Write out, unchanged, the part of the entries below that opens at their very start and closes with the line containing "pyautogui.click(x=547, y=624)".
BEGIN Entries provided
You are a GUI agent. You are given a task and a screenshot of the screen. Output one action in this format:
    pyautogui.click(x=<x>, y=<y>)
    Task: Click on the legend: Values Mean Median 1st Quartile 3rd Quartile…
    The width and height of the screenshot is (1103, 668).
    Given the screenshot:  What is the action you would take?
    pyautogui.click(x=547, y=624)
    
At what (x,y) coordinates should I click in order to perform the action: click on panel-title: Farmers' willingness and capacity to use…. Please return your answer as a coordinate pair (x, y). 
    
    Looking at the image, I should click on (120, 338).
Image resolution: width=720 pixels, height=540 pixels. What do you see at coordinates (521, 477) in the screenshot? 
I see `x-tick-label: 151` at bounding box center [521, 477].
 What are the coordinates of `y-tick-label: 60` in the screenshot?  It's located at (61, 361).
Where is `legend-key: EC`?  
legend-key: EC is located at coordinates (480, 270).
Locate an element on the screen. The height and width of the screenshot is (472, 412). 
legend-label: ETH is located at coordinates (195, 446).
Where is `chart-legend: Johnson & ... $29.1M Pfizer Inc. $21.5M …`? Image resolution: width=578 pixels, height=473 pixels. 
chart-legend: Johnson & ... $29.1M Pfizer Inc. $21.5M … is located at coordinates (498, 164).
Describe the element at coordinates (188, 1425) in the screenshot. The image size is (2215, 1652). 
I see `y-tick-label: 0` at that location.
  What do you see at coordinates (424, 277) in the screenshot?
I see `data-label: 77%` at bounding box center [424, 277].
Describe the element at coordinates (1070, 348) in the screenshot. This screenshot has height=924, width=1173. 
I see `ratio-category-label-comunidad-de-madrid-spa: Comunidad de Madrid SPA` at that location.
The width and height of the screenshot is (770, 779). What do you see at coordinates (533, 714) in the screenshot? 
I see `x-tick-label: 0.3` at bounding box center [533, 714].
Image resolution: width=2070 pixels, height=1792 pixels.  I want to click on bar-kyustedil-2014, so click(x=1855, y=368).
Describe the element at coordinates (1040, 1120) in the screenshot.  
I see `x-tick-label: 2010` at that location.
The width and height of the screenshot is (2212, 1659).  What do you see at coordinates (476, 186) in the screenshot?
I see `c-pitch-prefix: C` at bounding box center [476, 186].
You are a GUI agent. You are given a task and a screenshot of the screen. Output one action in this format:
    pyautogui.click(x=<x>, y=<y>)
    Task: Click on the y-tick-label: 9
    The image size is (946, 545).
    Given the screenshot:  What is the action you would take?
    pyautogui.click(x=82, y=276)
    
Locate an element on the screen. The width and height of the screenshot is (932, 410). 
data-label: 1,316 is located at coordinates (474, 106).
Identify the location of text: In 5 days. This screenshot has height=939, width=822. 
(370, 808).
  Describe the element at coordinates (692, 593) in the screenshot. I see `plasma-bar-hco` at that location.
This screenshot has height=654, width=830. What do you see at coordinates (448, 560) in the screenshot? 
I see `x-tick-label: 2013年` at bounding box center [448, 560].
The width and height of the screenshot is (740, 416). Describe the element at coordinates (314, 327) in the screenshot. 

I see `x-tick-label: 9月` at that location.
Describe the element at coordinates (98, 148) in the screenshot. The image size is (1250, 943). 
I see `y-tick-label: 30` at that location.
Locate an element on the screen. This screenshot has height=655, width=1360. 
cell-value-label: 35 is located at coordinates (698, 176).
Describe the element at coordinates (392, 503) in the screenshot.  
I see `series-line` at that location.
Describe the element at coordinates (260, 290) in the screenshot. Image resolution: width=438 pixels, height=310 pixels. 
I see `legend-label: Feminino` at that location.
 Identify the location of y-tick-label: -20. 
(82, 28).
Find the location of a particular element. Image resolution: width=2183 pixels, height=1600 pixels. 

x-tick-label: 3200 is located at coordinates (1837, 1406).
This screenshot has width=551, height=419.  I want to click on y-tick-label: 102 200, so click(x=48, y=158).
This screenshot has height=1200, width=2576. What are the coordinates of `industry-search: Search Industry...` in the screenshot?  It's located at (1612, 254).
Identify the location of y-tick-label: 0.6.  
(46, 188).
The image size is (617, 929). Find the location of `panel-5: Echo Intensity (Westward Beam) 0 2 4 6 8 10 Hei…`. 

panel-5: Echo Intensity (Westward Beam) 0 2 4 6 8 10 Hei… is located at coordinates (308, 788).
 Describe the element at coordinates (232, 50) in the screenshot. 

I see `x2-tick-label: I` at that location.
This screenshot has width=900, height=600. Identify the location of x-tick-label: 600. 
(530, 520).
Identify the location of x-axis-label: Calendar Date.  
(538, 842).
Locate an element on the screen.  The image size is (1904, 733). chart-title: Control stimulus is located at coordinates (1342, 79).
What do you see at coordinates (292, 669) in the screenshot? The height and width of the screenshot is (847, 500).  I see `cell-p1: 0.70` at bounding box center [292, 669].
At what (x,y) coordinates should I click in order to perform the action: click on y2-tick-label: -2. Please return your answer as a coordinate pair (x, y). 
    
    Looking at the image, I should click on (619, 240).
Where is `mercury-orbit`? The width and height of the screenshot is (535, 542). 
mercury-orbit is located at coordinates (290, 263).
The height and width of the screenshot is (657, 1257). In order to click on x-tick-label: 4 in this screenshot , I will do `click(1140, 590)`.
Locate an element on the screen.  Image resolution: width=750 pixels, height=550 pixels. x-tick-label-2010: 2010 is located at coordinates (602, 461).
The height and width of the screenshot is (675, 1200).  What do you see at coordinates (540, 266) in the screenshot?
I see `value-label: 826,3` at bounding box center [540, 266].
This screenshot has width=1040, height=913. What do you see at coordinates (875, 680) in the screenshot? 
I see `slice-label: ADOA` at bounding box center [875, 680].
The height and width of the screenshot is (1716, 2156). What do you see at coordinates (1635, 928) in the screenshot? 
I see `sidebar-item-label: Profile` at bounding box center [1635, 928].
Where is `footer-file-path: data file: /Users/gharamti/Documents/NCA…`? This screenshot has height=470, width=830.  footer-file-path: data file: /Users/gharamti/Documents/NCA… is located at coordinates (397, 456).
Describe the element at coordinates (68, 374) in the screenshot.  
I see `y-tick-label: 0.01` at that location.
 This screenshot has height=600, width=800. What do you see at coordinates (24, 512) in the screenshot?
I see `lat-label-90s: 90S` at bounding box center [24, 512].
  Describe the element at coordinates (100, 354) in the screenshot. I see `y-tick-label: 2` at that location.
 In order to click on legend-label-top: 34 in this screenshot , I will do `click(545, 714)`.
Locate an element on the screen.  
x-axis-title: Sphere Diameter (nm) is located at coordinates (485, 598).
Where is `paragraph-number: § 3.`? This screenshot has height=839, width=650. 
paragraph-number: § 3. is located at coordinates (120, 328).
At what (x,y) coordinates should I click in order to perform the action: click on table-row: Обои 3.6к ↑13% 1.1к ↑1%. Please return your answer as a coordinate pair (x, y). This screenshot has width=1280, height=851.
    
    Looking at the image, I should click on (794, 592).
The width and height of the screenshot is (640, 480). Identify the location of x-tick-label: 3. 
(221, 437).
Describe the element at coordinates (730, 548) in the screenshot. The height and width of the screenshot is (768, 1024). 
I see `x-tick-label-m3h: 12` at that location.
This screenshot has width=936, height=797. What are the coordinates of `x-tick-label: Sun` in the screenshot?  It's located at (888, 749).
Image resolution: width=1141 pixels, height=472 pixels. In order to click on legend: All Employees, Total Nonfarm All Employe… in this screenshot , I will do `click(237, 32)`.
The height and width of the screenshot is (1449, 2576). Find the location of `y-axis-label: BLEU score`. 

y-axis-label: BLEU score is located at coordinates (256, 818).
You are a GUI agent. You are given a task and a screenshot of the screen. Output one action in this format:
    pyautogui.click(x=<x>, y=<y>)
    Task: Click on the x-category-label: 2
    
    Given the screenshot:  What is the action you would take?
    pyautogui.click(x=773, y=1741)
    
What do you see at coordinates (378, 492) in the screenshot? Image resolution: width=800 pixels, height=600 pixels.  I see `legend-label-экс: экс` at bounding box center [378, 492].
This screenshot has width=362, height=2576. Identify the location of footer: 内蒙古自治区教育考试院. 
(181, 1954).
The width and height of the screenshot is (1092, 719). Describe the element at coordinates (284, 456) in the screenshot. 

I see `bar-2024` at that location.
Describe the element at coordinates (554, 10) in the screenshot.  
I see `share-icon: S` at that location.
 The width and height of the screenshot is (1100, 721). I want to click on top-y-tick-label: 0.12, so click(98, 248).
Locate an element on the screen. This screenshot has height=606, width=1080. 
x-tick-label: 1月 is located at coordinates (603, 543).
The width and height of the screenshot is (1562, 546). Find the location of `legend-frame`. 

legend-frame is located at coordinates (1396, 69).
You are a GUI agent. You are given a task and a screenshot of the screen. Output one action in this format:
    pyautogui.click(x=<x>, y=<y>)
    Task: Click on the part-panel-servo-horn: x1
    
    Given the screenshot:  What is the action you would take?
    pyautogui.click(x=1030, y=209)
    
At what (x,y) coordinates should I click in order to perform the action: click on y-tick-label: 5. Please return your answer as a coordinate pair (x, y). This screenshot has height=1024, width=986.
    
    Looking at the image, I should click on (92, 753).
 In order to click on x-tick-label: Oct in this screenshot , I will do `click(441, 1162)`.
END Entries provided
§ Output
You are a GUI agent. You are given a task and a screenshot of the screen. Output one action in this format:
    pyautogui.click(x=<x>, y=<y>)
    Task: Click on the legend: Values Mean Median 1st Quartile 3rd Quartile…
    The width and height of the screenshot is (1103, 668).
    Given the screenshot:  What is the action you would take?
    pyautogui.click(x=547, y=624)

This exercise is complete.